● **INSTRUCTIONS FOR THE TASK**
Your answer should be the lines below from the one with "You are a computer-use agent. The height" to the one with "The height and width of the screenshot is (677, 1000).", both included, given again exactly and with nothing added.

● **Data items**
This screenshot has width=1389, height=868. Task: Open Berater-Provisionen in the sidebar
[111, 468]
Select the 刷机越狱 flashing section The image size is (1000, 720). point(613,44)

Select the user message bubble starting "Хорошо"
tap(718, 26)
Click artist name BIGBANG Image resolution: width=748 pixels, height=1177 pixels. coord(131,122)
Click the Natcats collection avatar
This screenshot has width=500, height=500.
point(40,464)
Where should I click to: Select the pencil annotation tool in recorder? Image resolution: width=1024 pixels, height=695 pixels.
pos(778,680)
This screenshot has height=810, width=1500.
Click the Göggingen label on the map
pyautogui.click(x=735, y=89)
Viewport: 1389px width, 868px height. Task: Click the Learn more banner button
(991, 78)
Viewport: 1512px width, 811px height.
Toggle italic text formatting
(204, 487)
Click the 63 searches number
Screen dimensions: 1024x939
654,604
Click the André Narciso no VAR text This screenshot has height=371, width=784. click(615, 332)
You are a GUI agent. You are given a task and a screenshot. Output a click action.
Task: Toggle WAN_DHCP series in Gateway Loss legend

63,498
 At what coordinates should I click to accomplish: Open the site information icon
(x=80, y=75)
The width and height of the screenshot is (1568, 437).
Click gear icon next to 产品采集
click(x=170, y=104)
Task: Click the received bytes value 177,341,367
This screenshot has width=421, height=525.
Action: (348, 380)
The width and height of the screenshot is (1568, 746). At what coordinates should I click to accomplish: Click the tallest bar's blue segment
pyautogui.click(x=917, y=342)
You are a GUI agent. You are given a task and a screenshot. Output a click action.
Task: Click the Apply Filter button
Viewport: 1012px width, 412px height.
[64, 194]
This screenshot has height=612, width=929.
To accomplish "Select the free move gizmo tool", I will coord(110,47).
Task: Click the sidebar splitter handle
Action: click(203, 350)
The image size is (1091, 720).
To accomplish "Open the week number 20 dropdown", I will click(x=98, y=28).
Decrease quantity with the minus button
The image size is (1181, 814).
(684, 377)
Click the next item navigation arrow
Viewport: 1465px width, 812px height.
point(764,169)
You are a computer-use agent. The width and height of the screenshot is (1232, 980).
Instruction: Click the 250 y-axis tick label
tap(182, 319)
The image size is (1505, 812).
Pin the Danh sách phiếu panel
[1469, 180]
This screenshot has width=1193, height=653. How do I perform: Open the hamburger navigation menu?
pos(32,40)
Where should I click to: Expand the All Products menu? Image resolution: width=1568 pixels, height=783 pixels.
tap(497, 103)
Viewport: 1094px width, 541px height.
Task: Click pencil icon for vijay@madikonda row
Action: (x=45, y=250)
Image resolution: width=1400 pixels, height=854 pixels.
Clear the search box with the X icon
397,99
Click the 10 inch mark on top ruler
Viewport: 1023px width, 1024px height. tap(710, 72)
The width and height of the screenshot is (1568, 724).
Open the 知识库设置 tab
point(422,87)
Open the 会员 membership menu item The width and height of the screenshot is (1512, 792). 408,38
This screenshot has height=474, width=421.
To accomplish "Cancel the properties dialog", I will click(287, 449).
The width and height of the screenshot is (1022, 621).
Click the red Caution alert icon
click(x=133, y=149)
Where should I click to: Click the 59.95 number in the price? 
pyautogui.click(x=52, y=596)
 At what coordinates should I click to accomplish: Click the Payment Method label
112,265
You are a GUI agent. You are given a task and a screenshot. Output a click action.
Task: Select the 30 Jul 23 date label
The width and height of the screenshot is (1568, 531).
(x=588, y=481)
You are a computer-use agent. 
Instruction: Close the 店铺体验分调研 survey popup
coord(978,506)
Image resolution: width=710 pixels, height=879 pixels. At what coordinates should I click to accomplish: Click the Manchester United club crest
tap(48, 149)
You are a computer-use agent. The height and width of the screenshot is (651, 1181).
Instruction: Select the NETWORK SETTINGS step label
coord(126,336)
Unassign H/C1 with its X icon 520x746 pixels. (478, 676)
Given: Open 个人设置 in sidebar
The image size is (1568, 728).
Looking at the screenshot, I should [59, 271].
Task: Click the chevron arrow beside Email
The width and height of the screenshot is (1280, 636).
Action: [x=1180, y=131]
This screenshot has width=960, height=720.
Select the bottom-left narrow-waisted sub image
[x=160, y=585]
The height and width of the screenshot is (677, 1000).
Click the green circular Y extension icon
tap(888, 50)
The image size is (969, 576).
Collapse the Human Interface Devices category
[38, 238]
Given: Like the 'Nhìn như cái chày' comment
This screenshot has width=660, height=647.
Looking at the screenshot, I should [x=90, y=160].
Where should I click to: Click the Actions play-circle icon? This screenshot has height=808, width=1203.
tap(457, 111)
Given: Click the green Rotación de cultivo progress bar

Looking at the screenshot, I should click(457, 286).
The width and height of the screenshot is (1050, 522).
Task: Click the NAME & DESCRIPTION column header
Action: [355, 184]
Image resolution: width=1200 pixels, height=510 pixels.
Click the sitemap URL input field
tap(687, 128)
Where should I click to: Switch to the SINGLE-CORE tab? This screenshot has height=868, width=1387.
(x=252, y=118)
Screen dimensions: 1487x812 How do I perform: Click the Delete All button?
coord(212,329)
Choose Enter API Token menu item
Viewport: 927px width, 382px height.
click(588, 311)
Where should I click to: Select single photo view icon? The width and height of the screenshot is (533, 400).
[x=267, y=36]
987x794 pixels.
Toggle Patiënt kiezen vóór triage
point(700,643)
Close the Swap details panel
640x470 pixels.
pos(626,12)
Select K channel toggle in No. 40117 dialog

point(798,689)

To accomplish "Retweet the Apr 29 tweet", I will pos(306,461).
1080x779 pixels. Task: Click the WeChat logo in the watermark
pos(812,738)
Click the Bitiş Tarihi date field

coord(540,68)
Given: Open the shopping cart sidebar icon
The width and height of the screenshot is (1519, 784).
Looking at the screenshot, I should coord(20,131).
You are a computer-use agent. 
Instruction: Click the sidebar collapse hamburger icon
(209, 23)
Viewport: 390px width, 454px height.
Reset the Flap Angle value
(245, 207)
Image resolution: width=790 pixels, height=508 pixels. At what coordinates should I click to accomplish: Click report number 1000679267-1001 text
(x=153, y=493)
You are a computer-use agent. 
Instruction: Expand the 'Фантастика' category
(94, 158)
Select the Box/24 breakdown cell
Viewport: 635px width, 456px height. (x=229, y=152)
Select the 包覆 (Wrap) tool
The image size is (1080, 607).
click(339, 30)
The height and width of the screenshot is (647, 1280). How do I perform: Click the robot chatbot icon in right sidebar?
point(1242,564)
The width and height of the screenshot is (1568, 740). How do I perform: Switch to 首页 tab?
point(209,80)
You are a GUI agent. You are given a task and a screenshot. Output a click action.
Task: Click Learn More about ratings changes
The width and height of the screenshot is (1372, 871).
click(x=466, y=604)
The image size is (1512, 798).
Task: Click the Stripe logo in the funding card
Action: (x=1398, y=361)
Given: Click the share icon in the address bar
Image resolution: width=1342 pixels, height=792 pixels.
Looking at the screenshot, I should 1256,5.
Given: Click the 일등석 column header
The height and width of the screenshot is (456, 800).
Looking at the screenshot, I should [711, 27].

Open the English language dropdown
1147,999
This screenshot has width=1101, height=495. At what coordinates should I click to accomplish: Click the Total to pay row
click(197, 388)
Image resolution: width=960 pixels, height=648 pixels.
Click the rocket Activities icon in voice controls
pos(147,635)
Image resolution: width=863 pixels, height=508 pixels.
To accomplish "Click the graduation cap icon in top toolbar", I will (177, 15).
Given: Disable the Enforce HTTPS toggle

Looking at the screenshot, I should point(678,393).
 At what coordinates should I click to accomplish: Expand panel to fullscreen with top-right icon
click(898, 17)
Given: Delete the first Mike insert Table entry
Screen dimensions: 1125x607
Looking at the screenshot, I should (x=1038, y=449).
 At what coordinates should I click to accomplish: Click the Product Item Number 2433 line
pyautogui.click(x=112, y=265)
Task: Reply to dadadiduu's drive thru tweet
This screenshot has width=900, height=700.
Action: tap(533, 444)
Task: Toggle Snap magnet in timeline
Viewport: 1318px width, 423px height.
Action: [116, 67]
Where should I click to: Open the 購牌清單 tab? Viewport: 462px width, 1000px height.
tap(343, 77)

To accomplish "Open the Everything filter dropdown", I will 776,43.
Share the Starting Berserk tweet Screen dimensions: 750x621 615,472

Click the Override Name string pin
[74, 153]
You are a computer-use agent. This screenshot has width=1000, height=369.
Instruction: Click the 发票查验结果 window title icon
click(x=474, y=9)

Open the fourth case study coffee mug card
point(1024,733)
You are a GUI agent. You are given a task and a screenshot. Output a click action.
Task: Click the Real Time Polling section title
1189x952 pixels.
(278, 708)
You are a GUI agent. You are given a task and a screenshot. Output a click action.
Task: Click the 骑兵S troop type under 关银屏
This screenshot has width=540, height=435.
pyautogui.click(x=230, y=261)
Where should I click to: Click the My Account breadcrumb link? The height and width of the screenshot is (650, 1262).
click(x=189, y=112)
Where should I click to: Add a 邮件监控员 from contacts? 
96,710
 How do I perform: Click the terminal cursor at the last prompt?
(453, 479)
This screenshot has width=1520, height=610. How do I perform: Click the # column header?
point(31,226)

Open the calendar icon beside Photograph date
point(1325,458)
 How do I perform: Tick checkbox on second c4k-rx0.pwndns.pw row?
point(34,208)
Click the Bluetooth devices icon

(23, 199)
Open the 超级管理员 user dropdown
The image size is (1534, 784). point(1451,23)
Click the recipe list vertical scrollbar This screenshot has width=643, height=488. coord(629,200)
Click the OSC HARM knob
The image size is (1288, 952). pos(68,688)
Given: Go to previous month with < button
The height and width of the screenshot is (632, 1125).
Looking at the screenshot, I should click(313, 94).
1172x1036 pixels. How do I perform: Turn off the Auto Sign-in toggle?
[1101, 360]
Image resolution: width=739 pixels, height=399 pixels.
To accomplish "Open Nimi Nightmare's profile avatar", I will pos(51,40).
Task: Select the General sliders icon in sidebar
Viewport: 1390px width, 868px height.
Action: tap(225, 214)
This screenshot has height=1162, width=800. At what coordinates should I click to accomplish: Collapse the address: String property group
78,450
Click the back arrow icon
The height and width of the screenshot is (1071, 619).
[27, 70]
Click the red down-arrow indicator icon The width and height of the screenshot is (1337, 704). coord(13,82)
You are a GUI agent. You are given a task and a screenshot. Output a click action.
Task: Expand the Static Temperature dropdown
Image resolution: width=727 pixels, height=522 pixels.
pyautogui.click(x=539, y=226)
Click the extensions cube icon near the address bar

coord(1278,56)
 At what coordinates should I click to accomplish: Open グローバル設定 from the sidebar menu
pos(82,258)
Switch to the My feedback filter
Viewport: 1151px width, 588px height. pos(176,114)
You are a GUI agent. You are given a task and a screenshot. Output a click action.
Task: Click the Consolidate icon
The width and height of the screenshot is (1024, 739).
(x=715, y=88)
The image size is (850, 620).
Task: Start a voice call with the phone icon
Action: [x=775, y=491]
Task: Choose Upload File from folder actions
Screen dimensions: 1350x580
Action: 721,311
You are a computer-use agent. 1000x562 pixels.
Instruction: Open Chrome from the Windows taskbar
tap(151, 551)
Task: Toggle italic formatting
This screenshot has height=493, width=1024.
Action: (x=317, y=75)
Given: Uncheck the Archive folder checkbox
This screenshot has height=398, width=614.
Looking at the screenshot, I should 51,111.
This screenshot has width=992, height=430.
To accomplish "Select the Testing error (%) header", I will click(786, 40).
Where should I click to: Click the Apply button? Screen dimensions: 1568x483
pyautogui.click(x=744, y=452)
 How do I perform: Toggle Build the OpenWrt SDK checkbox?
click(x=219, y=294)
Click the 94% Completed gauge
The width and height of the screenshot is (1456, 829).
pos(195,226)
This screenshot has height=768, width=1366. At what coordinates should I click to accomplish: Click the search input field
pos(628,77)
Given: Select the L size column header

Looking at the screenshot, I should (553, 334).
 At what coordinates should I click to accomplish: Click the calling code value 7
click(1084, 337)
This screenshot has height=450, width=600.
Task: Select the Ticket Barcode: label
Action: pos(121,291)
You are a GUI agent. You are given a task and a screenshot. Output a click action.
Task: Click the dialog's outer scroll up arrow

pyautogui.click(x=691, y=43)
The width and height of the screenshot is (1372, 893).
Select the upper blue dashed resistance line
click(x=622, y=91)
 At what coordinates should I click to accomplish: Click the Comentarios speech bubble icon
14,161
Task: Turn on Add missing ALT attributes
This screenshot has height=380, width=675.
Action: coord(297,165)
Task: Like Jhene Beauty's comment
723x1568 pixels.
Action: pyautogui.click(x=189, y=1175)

● **SOLUTION**
You are a computer-use agent. The height and width of the screenshot is (651, 1181).
Instruction: Select the NETWORK SETTINGS step label
coord(126,336)
Unassign H/C1 with its X icon 520x746 pixels. (478, 676)
Given: Open 个人设置 in sidebar
The image size is (1568, 728).
Looking at the screenshot, I should [59, 271].
Task: Click the chevron arrow beside Email
The width and height of the screenshot is (1280, 636).
Action: [x=1180, y=131]
This screenshot has width=960, height=720.
Select the bottom-left narrow-waisted sub image
[x=160, y=585]
The height and width of the screenshot is (677, 1000).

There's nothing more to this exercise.